Mozilla says it doesn't need Google's cash to survive

Mozilla wants everyone to know that it?s doing fine thank you very much for asking

For many years, Firefox's survival was tied into how generous the folks over at Google were feeling, since the company effectively bankrolled the browser. Times have changed, and in an interview with CNET, Mozilla's Denelle Dixon-Thayer said that its financial future is looking better than ever. Back in the day, Google paid to be the search engine of choice within Firefox, but Mozilla now prefers not to put all of its cash-based eggs in a single basket. That's why it's signed separate deals with Yahoo, Baidu and Yandex so that each one gets prominence in the US, China and Russia, respectively.

Firefox's continued existence is important, since it's the only browser with any sort of clout that isn't owned and operated by a major tech company. Chrome, which is controlled by Google, has more than 50 percent of the desktop browsing market in the most recent figures pushed out by StatCounter. Microsoft's Internet Explorer may have dwindled in influence, but it's still neck-and-neck with Firefox for that coveted second spot with roughly 15 percent of the market. Rounding out that top five is Safari, made by Apple, while the only other independent on the list, Opera, has less than two percent of the market.
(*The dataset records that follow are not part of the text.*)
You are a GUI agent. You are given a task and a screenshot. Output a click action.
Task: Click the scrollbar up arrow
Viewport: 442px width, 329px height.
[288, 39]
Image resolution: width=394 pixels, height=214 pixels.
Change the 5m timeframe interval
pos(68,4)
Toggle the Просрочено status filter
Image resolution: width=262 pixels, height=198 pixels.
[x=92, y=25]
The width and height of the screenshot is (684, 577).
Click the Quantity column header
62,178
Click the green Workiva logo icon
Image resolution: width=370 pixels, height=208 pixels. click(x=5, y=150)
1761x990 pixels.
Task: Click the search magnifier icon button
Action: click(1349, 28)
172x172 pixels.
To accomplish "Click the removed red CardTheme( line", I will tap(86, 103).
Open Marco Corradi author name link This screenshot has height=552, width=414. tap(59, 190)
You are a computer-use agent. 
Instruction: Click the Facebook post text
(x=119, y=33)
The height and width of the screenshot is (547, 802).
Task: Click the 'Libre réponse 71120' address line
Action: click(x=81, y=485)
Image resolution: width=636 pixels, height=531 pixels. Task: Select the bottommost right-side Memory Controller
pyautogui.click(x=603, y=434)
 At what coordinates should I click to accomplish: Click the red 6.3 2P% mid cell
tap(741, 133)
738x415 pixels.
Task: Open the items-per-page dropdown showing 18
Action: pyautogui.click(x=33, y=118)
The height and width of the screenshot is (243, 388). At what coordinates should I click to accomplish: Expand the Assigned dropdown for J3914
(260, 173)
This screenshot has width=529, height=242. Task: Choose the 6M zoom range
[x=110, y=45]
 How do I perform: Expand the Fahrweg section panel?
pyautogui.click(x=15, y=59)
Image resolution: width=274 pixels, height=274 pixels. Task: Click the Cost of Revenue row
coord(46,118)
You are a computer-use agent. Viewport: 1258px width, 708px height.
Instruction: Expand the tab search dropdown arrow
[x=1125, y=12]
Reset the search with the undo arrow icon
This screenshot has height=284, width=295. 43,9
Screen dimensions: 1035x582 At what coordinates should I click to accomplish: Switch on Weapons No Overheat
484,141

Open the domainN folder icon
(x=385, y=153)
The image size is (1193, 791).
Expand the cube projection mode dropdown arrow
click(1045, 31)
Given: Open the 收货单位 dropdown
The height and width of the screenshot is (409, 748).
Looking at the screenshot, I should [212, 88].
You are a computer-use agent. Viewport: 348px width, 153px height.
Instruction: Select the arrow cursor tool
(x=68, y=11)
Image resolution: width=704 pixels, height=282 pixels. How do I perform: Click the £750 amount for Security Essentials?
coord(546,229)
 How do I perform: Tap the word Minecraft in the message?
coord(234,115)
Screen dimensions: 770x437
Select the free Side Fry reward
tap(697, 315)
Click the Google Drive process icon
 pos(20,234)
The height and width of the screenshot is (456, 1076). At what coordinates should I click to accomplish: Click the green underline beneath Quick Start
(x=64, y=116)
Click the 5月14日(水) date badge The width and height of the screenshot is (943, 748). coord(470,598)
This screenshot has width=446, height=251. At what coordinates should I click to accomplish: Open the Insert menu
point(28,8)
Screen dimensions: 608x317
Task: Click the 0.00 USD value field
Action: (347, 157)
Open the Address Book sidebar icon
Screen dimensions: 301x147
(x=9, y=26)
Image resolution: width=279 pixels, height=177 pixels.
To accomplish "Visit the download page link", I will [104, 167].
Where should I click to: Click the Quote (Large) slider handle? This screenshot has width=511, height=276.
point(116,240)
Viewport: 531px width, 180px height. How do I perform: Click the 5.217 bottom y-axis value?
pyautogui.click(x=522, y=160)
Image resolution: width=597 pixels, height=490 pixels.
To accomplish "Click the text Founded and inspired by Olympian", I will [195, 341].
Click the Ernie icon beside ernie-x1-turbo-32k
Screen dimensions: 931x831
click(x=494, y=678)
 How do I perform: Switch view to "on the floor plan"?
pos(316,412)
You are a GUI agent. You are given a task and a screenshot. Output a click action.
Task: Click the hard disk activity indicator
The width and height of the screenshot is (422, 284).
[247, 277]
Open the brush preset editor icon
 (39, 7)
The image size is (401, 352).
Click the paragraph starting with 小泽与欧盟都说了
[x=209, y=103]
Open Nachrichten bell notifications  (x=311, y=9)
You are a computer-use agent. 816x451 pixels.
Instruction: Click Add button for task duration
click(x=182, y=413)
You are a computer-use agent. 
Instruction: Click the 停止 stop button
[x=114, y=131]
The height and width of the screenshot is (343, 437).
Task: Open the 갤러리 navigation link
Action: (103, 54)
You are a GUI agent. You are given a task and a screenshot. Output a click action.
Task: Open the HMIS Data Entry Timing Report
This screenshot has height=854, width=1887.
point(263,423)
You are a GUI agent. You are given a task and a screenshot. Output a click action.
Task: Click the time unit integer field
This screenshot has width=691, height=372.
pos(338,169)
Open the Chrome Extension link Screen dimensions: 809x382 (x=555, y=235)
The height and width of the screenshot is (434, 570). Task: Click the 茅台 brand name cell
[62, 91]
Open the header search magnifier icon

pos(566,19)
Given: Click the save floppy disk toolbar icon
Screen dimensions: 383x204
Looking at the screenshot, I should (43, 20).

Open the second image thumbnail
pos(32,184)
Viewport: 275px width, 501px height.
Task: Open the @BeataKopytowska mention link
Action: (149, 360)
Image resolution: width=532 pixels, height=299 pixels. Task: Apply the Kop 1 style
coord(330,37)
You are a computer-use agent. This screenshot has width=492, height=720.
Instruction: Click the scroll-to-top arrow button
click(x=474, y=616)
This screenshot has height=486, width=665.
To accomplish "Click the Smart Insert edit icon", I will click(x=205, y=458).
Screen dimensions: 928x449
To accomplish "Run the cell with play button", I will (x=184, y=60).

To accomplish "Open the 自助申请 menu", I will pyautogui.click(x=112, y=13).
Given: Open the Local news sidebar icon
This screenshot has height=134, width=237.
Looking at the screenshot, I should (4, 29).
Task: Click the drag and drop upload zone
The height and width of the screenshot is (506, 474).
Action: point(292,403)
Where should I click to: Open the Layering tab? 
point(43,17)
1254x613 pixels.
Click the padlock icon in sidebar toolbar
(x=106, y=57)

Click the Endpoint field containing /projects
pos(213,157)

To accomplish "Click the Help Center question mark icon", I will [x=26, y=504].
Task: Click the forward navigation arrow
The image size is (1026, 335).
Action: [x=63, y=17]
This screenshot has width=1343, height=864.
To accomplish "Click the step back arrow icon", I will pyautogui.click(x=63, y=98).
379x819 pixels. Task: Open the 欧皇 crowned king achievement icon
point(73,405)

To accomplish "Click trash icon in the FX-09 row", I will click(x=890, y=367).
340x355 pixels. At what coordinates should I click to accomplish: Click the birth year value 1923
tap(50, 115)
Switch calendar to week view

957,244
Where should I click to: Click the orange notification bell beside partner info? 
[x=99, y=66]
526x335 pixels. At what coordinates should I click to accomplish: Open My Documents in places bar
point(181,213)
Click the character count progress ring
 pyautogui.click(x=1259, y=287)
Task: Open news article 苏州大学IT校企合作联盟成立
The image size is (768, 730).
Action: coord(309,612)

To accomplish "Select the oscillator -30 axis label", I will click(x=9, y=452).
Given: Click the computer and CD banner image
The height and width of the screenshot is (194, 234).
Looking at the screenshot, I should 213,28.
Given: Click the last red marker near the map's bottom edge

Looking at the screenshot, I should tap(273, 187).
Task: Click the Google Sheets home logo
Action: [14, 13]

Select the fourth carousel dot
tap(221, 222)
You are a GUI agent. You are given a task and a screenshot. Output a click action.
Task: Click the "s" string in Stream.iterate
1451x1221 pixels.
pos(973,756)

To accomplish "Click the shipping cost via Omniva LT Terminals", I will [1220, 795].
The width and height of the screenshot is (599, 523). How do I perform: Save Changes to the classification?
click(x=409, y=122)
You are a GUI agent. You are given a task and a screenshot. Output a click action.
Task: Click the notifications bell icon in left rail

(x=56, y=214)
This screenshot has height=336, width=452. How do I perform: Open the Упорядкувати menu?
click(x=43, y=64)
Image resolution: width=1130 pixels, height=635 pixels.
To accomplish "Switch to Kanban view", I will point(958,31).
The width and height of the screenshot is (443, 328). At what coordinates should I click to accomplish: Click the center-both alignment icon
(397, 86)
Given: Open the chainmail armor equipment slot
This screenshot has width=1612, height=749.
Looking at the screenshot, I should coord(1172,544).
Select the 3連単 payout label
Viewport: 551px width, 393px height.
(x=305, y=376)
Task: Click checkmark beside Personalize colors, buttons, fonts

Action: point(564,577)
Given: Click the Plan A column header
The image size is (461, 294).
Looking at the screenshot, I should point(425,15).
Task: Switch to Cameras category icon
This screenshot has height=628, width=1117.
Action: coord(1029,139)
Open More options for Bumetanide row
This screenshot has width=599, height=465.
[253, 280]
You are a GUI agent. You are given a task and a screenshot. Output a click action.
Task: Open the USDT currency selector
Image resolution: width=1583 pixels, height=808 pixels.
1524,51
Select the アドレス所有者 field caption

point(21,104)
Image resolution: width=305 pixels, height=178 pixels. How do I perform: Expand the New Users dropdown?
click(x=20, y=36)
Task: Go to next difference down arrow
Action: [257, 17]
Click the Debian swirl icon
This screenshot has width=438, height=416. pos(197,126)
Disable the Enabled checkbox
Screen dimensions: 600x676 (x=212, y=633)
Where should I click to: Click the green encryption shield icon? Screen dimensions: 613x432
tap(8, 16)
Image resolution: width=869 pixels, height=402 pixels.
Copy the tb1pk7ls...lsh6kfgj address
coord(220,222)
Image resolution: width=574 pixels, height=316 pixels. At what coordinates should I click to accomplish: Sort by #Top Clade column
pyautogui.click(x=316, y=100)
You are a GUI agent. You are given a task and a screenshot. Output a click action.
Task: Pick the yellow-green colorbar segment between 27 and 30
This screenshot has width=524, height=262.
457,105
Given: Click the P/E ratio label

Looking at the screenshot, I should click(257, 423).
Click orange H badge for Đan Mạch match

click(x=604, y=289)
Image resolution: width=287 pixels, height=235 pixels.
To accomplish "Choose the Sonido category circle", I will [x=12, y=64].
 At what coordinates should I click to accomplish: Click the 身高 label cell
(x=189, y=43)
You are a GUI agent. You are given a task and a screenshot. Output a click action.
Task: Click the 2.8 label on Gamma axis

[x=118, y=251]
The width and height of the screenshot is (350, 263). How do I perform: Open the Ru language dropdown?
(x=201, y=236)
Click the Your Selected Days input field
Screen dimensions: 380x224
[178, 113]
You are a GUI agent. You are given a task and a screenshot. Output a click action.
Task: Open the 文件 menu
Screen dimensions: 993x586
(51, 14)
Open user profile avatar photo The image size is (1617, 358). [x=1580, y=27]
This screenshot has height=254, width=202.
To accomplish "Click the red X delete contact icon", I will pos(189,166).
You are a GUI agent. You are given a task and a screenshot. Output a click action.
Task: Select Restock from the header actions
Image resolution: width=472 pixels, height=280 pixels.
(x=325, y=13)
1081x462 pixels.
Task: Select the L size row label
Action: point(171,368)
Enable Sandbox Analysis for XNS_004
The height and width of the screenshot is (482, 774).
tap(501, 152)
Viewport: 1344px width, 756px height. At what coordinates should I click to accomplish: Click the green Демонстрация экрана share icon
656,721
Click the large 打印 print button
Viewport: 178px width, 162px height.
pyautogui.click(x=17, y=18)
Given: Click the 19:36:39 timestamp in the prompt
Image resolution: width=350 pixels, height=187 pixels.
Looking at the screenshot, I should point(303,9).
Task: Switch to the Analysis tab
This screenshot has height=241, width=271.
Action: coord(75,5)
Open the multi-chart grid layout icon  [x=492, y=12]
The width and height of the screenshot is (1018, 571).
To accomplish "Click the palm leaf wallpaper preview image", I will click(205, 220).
Of course, Mozilla's claims that its future is secure, but we do feel compelled to raise a wary eyebrow at the sentiment. After all, Yahoo is rapidly becoming an also-ran as it struggles to reinvent itself and remain relevant in the face of Google. Even worse, is that some of Yahoo's search queries are now being provided by Google, so the folks in Mountain View are still getting access to Firefox's users, they just don't have to pay for the privilege any more.